▸ **TASK DATA**
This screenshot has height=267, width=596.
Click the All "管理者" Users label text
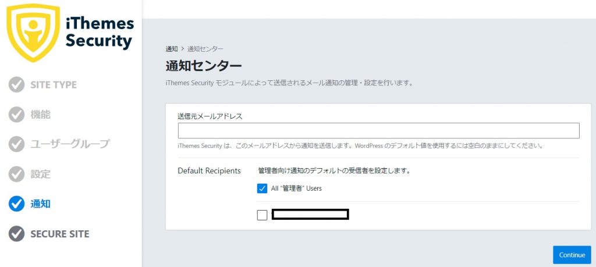(x=296, y=188)
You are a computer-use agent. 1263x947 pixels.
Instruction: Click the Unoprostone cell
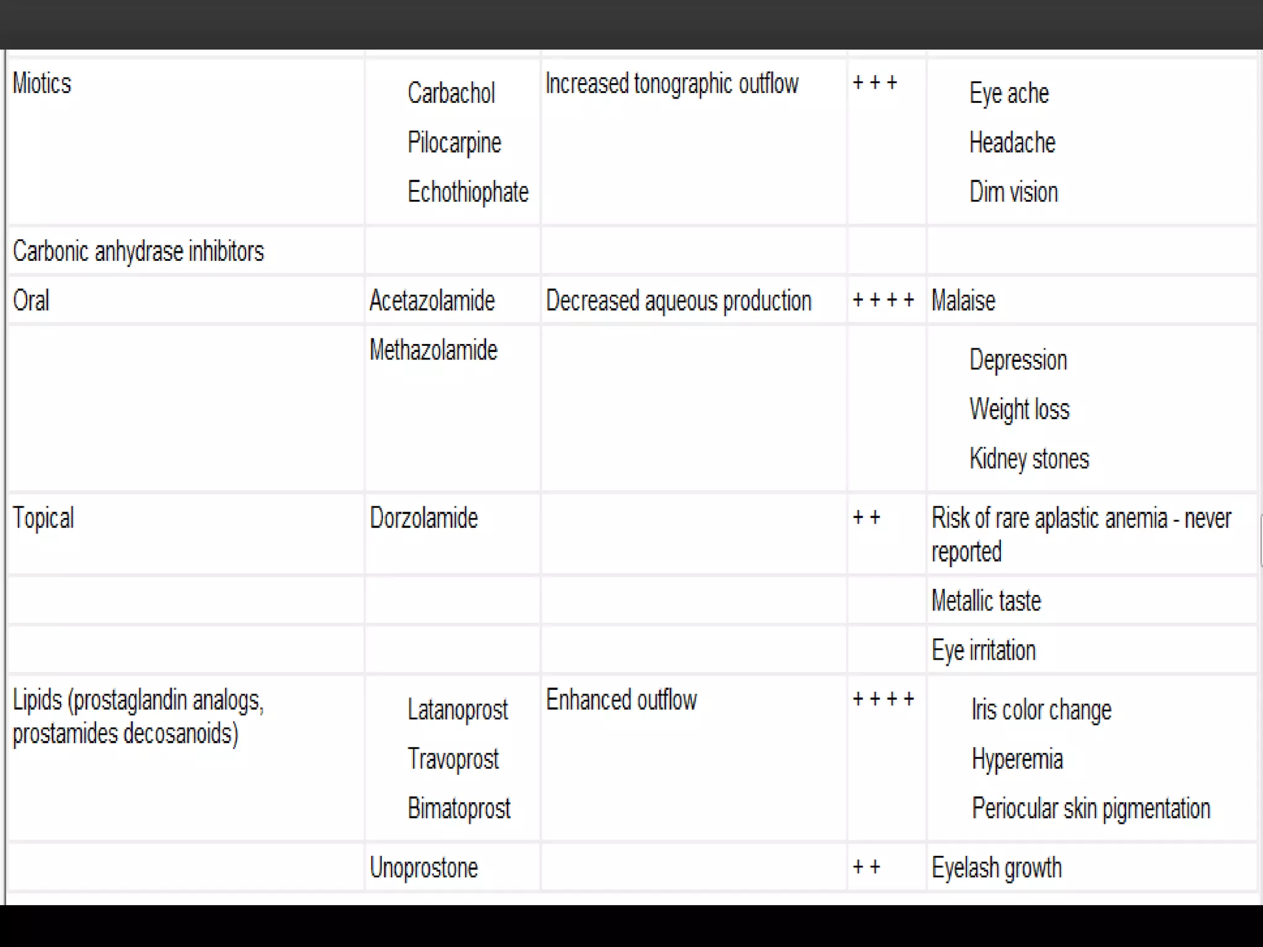452,867
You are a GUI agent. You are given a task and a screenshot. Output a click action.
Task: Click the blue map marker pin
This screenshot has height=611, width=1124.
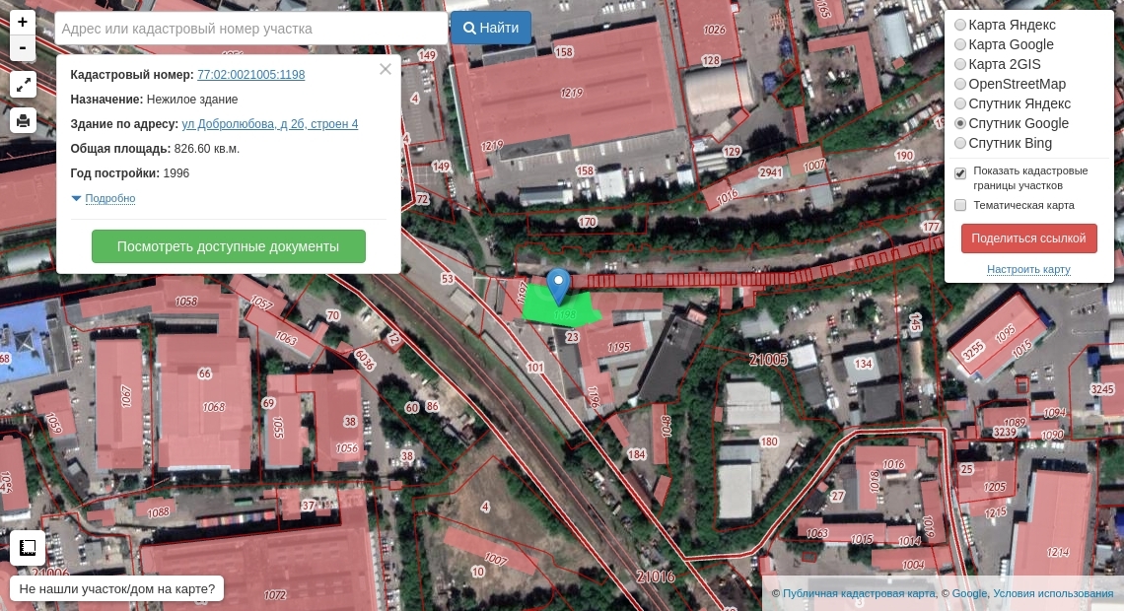pyautogui.click(x=558, y=287)
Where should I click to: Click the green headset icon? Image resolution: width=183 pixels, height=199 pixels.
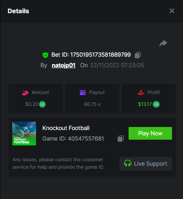click(128, 163)
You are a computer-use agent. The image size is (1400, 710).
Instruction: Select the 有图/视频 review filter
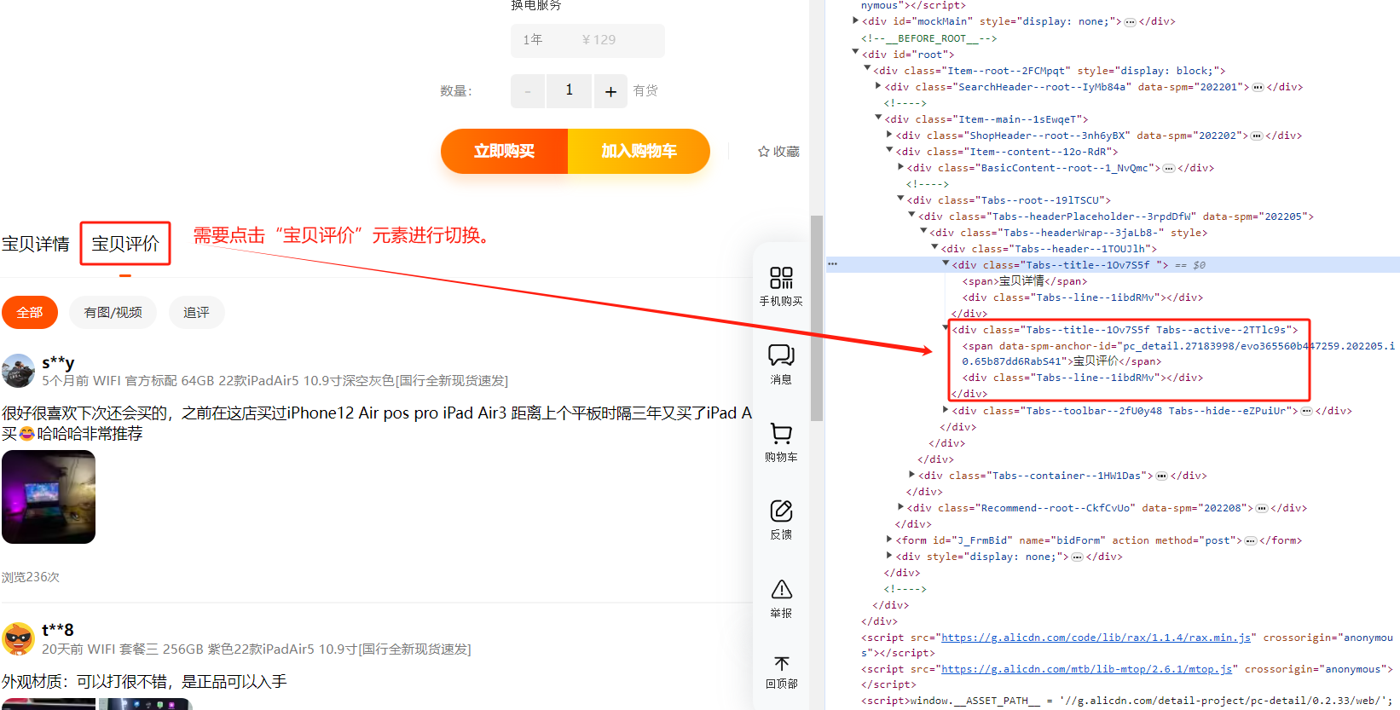[113, 313]
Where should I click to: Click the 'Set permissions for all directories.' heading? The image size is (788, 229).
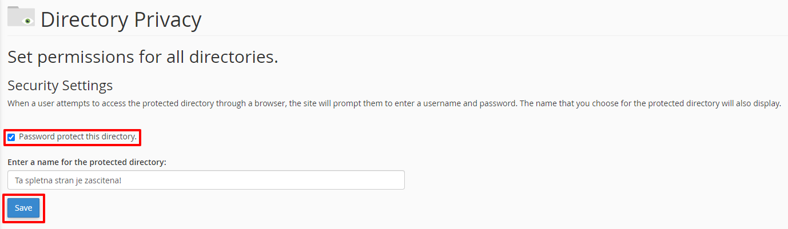click(142, 57)
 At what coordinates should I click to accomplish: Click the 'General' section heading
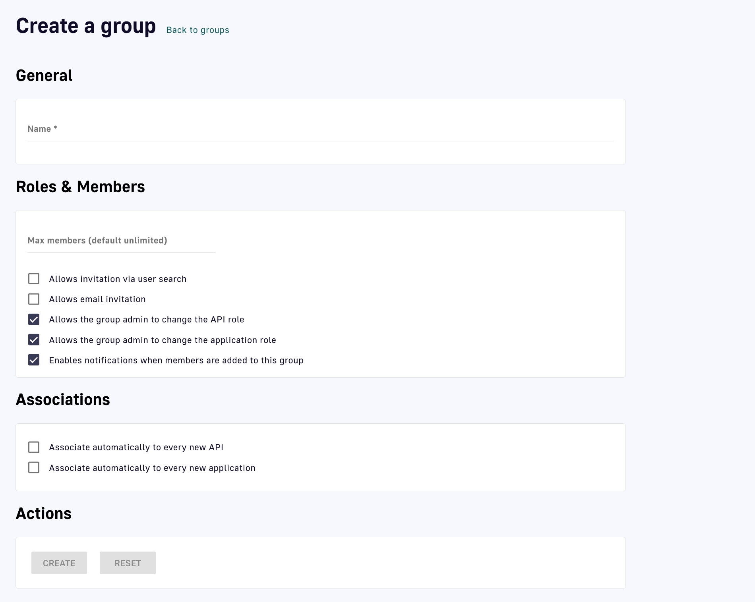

▸ **TASK BRIEF**
Copy out every entry above exactly. Leave the pictures out.

▸ **RESULT FOR THIS EXERCISE**
This screenshot has height=267, width=596.
Click the All "管理者" Users label text
(x=296, y=188)
You are a computer-use agent. 1263x947 pixels.
Instruction: Click the Unoprostone cell
452,867
You are a GUI agent. You are given a task and a screenshot. Output a click action.
Task: Click the blue map marker pin
This screenshot has height=611, width=1124.
pyautogui.click(x=558, y=287)
Where should I click to: Click the green headset icon? Image resolution: width=183 pixels, height=199 pixels.
click(128, 163)
You are a computer-use agent. The image size is (1400, 710).
Instruction: Select the 有图/视频 review filter
[113, 313]
Where should I click to: Click the 'Set permissions for all directories.' heading? The image size is (788, 229).
click(142, 57)
 At what coordinates should I click to accomplish: Click the 'General' section heading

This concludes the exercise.